At the eastern end of the village is the College, a 17th-century building founded by Sir George Owen and modernised in 1852 by Sir Thomas Lloyd in Gothic style to house the Court of the Lordship of Cemais. The building became private accommodation in 1976. A few yards northeast of the College is a pair of estate cottages, numbers 1 and 2 Pendre, Henllys Road, both listed Grade II, built about 1860. No.1 retains the original sash windows.

Cwmgloyne is a 17th-century Grade II listed mansion about half a mile north of the village. The house has been much altered since. Originally an estate with lands across several parishes, the estate was broken up towards the end of the 19th century.

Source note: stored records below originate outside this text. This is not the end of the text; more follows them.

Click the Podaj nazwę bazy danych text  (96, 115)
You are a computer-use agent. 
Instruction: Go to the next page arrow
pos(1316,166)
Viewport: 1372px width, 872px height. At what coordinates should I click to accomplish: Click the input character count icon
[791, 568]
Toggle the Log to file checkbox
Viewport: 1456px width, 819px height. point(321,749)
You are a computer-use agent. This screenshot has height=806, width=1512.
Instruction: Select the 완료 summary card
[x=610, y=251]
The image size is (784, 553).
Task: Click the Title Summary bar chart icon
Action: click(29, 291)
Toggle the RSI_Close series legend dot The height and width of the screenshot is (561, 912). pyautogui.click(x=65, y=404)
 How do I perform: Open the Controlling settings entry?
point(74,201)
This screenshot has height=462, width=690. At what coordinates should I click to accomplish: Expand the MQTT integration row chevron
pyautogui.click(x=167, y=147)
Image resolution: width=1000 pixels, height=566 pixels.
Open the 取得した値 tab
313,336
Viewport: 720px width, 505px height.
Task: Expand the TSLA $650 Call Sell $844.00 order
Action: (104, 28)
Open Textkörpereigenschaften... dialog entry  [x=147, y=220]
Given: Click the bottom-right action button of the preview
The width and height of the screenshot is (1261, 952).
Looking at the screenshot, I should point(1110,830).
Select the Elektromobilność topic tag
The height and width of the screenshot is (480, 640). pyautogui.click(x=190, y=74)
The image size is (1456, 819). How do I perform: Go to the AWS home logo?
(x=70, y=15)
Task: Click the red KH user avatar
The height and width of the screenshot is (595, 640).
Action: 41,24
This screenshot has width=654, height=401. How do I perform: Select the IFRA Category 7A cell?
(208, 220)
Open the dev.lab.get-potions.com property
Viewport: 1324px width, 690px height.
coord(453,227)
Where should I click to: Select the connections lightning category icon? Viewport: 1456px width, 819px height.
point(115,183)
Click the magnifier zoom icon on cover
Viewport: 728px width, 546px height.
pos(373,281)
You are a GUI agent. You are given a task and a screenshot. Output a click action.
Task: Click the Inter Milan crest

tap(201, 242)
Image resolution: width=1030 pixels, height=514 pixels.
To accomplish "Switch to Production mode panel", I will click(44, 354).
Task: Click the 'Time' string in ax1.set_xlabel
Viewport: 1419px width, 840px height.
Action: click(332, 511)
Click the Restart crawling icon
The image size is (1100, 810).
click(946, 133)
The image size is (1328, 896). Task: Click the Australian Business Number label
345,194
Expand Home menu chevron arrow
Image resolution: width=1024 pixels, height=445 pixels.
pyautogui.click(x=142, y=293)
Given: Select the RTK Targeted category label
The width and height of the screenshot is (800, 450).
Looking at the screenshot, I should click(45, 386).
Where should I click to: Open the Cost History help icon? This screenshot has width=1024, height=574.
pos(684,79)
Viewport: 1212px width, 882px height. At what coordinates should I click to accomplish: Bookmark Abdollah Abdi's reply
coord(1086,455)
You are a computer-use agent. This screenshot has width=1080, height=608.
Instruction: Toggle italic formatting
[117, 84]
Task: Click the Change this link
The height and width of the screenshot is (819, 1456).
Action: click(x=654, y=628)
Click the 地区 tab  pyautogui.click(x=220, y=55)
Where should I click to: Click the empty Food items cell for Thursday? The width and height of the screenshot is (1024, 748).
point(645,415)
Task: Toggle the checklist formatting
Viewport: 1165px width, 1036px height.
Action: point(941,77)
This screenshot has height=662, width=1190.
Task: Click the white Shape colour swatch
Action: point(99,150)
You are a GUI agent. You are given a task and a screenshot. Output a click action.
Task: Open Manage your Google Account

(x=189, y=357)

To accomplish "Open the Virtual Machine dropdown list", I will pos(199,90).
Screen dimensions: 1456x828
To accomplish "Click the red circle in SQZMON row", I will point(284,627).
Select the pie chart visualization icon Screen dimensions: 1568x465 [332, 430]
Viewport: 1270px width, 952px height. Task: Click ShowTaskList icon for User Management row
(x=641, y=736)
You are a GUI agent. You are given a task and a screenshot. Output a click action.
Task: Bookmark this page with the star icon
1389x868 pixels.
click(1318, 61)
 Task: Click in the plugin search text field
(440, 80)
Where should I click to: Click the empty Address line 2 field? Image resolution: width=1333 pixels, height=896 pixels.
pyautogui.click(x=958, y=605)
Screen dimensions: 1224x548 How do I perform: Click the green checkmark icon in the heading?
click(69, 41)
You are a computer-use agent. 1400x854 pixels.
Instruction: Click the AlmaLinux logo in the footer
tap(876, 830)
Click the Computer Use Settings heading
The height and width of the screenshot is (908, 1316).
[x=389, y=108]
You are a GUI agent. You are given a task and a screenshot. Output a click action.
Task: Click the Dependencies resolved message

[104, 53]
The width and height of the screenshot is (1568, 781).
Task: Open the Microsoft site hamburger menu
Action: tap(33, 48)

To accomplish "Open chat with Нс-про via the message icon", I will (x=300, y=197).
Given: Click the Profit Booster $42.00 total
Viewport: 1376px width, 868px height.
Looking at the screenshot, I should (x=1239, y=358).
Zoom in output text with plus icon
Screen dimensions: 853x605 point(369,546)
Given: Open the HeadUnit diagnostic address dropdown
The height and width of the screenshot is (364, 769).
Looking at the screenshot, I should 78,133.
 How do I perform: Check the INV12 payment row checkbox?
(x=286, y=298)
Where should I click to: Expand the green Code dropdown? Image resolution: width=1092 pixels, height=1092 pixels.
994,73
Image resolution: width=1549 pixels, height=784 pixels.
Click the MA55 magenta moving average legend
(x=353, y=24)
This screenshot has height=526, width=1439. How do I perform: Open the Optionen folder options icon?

Yr Hen Gapel is Grade II listed as a rare example of a small early chapel. Built in 1791, it was rebuilt in 1810, converted to a Sunday School in 1857 and later in the 19th century became the vestry to Cana Chapel. Cana Chapel is a Grade II listed building built in 1810, rebuilt in 1857, and still in use in 2006.

The parish church of Saint Andrew at Bayvil, an early 19th-century Georgian building, is disused but upkept.

Wenallt is a Grade II listed farmhouse southeast of the village, listed for being a traditional 19th century farmhouse.

==Amenities==
The Salutation Inn stands by the river in the centre of the village. It is marked on a pre-1850 parish map and is believed to be part-16th century.

National Cycle Route 82 (Bangor to Fishguard) passes through the village.